● Document section:
════

2. Section Cap Breaches — Topics 231/230, Voids 102/100
- Issue observed: Two sections now exceed their configured caps. Cap enforcement is ineffective because it reads stale progress counters instead of counting actual files.
- Why human needed: Policy decision: (a) raise caps, (b) fix counter refresh, or (c) both. Also need to decide whether to coalesce/archive content to get back under caps or simply raise them.
- Suggested action: Fix stale counters (Tier 2 #1 and #4), then decide whether current caps are still appropriate given the site’s maturity.
3. Coalesce Approaching Exhaustion — 58.3% Abandon Rate
- Issue observed: More than half of coalesce attempts now fail to find viable candidates. This is structural — the site’s remaining content is well-differentiated.
- Why human needed: Deciding whether to (a) reduce coalesce frequency, (b) change coalesce strategy (e.g., target different section types), or (c) accept that coalesce’s primary utility phase has passed.
- Suggested action: Reduce coalesce cycle allocation and monitor whether the abandon rate continues rising.
4. Medium Issues Persistent at 10 (Carried Forward x21)
- Issue observed: Medium issues count has been exactly 10 for 21+ tune periods. Target is <=3.

════

● To-do list:
- A) In the tuning report, what makes cap enforcement ineffective?
- B) Extend the tuning report past its final line.
The data after the tuning report is not needed.

● Data shown:

════

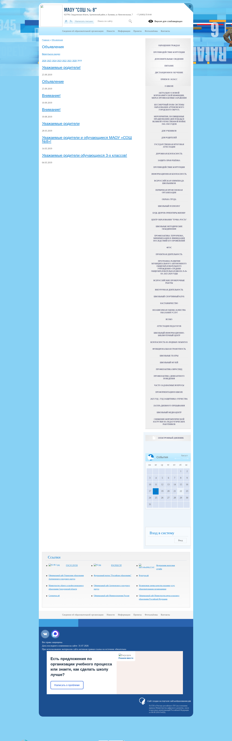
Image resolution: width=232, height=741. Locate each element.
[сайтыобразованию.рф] (188, 8)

════

● Results for each task:
- A) It reads stale progress counters instead of counting actual files.

- B)
- Why human needed: Deciding whether to raise target or address specific issues
- Suggested action: Raise
max_medium_issuesto 15
5. Orphaned Files Persistent at 13 (Carried Forward x8)
- Issue observed: Orphaned files remain at exactly 13 despite extensive orphan-integration work during deep-reviews this period (8 deep-reviews focused on orphan integration, adding 50+ inbound cross-links).
- Why human needed: The orphan count appears to be a stale metric — the same 13 number has persisted despite significant cross-linking work.
- Suggested action: Investigate whether orphan detection is re-counting or using stale data (likely related to the general state staleness issue).
System Health Summary
| Component | Status | Notes |
|---|---|---|
| Task execution | Excellent | 0% hard failure rate (13th consecutive period) |
| Skip rate | Acceptable | 11.2% (up from 5.9%, coalesce-driven) |
| Content quality | Good | 0 critical, 0 tenet issues |
| Queue management | Improved | Queue significantly smaller |
| Expand-topic efficiency | Excellent | 0% skip rate (best ever, down from 18.2%) |
| Coalesce efficiency | Poor | 58.3% abandon rate (up from 33.3%) — structural |
| Review system | Effective | 3184+ reviews total, +90 this period |
| Deep-review convergence | Improved | 18.3% zero-change rate (down from 32.1%) |
| Scheduling | Operational | Cycle mechanism working correctly |
| State tracking | Broken | content_stats/progress stale (30th report) |
| Topics cap | BREACHED | 231/230 (100.4%) — over cap by 1 |
| Concepts cap | Critical | 228/230 (99.1%) — 2 slots remaining |
| Voids cap | BREACHED | 102/100 (102%) — over cap by 2 |
| Site validation | Gap | validate-all not running (83 days) |
| Tenet alignment | Excellent | 0 errors, 2 warnings across 457 files |
| Cap enforcement | Broken | Stale counters prevent enforcement |
Next Tuning Session
- Recommended: 2026-05-16 (30 days out)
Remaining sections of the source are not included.